DOCUMENT SECTION —

Attribution data (feature 36/37) #1044

joostjager · 2022-11-21T11:28:26Z

Failure attribution is important to properly penalize nodes after a payment failure occurs. The goal of the penalty is to give the next attempt a better chance at succeeding. In the happy failure flow, the sender is able to determine the origin of the failure and penalizes a single node or pair of nodes.

Unfortunately it is possible for nodes on the route to hide themselves. If they return random data as the failure message, the sender won't know where the failure happened.

This PR proposes a new failure message format that lets each node commit to the failure message. If one of the nodes corrupts the failure message, the sender will be able to identify that node.

For more information, see https://lists.linuxfoundation.org/pipermail/lightning-dev/2022-October/003723.html.

Furthermore, the htlc fail and fulfill flows are extended to convey self-reported htlc hold times to the sender.

Fail flow implementations

LND implementation: lightningnetwork/lnd#9888

LDK implementation: lightningdevkit/rust-lightning#2256

Eclair implementation: ACINQ/eclair#3065

CLN implementation: ElementsProject/lightning#8291

Fulfill flow implementations

LDK implementation: lightningdevkit/rust-lightning#3801

Eclair implementation: ACINQ/eclair#3100

04-onion-routing.md

thomash-acinq · 2022-12-06T14:53:54Z

I've started implementing it in eclair, do you have some test vectors so we can check that we are compatible?
The design seems good to me, but as I've said previously, I think keeping hop payloads and hmacs for 8 nodes only (instead of 27) is enough for almost all use cases and would give us huge size savings.

joostjager · 2022-12-06T15:41:32Z

I don't have test vectors yet, but I can produce them. Will add them to this PR when ready.

Capping the max hops at a lower number is fine to me, but do you have a scenario in mind where this would really make the difference? Or is it to more generally that everything above 8 is wasteful?

RECORDED DATA —
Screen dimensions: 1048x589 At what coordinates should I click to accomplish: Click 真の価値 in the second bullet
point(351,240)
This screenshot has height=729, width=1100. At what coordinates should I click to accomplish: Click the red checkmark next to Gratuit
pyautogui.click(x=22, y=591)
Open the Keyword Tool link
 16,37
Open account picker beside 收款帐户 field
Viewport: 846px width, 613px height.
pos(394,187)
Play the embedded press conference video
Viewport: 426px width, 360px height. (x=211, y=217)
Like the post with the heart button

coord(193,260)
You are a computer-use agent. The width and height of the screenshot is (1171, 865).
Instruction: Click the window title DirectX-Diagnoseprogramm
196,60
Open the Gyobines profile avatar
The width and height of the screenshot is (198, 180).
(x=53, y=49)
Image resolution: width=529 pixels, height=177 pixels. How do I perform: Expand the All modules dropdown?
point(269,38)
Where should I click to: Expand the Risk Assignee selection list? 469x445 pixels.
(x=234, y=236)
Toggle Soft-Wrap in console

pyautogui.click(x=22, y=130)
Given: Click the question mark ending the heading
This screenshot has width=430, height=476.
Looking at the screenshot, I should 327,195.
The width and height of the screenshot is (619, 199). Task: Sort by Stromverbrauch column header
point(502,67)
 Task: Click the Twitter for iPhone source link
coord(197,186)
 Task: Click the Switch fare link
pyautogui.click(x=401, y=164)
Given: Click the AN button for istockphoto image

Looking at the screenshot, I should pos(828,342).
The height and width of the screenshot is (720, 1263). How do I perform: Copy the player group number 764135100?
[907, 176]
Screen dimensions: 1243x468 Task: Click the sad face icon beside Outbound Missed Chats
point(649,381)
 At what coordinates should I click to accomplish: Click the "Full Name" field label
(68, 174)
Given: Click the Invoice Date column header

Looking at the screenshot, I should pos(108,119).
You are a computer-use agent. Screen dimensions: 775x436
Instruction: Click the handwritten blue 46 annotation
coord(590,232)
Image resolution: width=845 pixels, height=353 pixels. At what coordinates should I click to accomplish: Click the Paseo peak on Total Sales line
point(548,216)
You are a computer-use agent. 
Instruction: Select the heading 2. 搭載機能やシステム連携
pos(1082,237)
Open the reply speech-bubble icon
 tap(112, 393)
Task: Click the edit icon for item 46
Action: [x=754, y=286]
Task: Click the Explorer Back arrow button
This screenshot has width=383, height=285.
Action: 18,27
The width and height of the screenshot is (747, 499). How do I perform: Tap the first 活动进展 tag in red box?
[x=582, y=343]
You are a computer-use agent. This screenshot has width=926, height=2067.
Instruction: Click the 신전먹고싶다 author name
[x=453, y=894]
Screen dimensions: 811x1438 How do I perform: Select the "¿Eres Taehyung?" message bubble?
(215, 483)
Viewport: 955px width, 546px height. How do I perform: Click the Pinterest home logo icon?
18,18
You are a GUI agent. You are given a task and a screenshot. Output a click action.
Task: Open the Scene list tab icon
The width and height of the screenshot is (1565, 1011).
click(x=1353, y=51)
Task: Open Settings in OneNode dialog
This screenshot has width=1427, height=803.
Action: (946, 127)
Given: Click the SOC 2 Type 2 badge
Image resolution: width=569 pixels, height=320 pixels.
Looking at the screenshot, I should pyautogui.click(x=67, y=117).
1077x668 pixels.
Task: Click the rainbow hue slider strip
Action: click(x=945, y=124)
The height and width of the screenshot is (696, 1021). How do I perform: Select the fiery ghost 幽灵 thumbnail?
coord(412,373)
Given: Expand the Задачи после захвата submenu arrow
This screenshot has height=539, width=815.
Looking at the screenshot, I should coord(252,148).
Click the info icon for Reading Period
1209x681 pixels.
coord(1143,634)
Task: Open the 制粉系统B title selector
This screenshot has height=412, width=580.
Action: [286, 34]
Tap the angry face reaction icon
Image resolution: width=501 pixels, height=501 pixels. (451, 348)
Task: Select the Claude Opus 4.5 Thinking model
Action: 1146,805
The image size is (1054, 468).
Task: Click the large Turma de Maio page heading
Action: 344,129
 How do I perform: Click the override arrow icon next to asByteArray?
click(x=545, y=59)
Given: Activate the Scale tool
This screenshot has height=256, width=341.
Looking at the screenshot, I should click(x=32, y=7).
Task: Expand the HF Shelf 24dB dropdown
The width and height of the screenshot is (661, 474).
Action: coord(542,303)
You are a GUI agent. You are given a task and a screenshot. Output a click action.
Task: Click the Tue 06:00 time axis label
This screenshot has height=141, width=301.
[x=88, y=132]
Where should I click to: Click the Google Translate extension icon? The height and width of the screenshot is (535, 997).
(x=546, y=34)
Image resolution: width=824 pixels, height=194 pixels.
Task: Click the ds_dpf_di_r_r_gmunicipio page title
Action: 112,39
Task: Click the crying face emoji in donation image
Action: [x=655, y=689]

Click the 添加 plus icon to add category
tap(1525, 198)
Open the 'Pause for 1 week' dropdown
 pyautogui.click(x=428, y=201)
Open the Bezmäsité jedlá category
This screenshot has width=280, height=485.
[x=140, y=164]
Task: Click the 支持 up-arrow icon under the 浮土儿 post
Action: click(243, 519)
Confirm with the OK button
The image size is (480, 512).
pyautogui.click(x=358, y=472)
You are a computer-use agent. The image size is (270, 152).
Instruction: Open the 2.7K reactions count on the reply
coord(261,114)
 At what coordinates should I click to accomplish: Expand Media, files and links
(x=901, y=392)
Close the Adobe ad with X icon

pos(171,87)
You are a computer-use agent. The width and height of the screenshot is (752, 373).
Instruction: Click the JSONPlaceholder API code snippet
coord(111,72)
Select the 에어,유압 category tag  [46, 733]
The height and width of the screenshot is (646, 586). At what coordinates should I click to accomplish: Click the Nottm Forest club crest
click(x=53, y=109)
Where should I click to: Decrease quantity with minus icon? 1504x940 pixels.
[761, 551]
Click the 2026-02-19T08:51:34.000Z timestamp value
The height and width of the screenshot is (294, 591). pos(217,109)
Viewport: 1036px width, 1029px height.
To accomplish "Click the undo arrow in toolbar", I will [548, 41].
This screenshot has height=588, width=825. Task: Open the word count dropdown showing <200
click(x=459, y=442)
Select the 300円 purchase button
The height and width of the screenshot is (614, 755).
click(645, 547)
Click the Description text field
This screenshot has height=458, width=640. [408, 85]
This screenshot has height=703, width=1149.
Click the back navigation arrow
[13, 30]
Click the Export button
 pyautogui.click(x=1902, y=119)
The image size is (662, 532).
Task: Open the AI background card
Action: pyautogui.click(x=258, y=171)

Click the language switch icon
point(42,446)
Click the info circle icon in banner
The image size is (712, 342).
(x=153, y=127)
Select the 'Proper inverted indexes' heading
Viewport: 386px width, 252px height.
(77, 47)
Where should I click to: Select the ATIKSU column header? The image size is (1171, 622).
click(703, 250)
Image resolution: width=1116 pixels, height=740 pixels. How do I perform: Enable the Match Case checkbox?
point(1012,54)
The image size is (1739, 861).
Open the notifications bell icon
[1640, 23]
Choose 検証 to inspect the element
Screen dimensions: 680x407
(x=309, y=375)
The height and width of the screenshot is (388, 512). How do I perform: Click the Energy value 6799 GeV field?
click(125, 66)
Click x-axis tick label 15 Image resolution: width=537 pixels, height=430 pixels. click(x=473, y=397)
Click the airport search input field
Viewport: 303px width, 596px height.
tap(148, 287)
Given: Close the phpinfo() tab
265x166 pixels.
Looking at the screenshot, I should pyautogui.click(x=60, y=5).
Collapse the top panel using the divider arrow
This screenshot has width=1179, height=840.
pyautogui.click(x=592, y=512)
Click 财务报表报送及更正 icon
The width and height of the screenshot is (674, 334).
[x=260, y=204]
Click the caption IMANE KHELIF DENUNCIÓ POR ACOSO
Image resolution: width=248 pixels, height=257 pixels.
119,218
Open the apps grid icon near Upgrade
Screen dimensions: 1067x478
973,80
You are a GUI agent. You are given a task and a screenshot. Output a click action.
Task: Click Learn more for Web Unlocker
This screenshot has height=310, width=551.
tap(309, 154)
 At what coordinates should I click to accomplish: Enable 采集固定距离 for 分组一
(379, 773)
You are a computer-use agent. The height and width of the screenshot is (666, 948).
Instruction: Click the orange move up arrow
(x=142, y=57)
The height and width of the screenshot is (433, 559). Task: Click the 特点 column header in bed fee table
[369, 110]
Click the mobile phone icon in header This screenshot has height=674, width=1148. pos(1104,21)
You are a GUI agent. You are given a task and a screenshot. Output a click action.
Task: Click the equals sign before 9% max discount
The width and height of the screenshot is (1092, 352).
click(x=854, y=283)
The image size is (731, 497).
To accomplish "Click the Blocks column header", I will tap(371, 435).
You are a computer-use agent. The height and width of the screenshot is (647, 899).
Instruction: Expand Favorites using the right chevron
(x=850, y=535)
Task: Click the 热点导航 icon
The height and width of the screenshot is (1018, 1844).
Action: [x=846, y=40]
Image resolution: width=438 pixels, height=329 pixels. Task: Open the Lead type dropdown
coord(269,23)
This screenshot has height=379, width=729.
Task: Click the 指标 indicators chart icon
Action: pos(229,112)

REQUIRED WORK —
#1 Tally the lines in the entries that contain the string "perform", matching case exactly, and give only the number.
#2 Resume the thread on failure attribution from its final reply.
The thread on failure attribution and the entries are unrelated pieces of material.

ANSWERS FOR THIS EXERCISE —
#1 9

#2
joostjager · 2022-12-06T16:53:09Z

@thomash-acinq added a happy fat error test vector.

04-onion-routing.md

joostjager · 2022-12-07T09:27:19Z

09-features.md

@@ -41,6 +41,7 @@ The Context column decodes as follows:
 | 20/21 | `option_anchor_outputs`          | Anchor outputs                                            | IN       | `option_static_remotekey` | [BOLT #3](03-transactions.md)         |
 | 22/23 | `option_anchors_zero_fee_htlc_tx` | Anchor commitment type with zero fee HTLC transactions   | IN       | `option_static_remotekey` | [BOLT #3][bolt03-htlc-tx], [lightning-dev][ml-sighash-single-harmful]|
 | 26/27 | `option_shutdown_anysegwit`         | Future segwit versions allowed in `shutdown`              | IN       |                   | [BOLT #2][bolt02-shutdown]   |
+| 28/29 | `option_fat_error`               | Can generate/relay fat errors in `update_fail_htlc`       | IN       |                   | [BOLT #4][bolt04-fat-errors]   |


I think this big gap in the bits has emerged here because of tentative spec changes that may or may not make it. Not sure why that is necessary. I thought for unofficial extensions, the custom range is supposed to be used?

I can see that with unofficial features deployed in the wild, it is easier to keep the same bit when something becomes official. But not sure if that is worth creating the gap here? An alternative is to deploy unofficial features in the custom range first, and then later recognize both the official and unofficial bit. Slightly more code, but this feature list remains clean.

joostjager · 2022-12-07T09:27:48Z

Added fat error signaling to the PR.

04-onion-routing.md

thomash-acinq · 2022-12-09T17:12:30Z

I've spent a lot of time trying to make the test vector pass and I've finally found what was wrong:
In the spec you write that the hmac covers

failure_len, failuremsg, pad_len and pad.

The first y+1 payloads in payloads. For example, hmac_0_2 would cover all three payloads.

y downstream hmacs that correspond to downstream node positions relative to x. For example, hmac_0_2 would cover hmac_1_1 and hmac_2_0.

implying that we need to concatenate them in that order. But in your code you follow a different order:

// Include payloads including our own.
_, _ = hash.Write(payloads[:(NumMaxHops-position)*payloadLen])

// Include downstream hmacs.
var hmacsIdx = position + NumMaxHops
for j := 0; j < NumMaxHops-position-1; j++ {
	_, _ = hash.Write(
		hmacs[hmacsIdx*sha256.Size : (hmacsIdx+1)*sha256.Size],
	)

	hmacsIdx += NumMaxHops - j - 1
}

// Include message.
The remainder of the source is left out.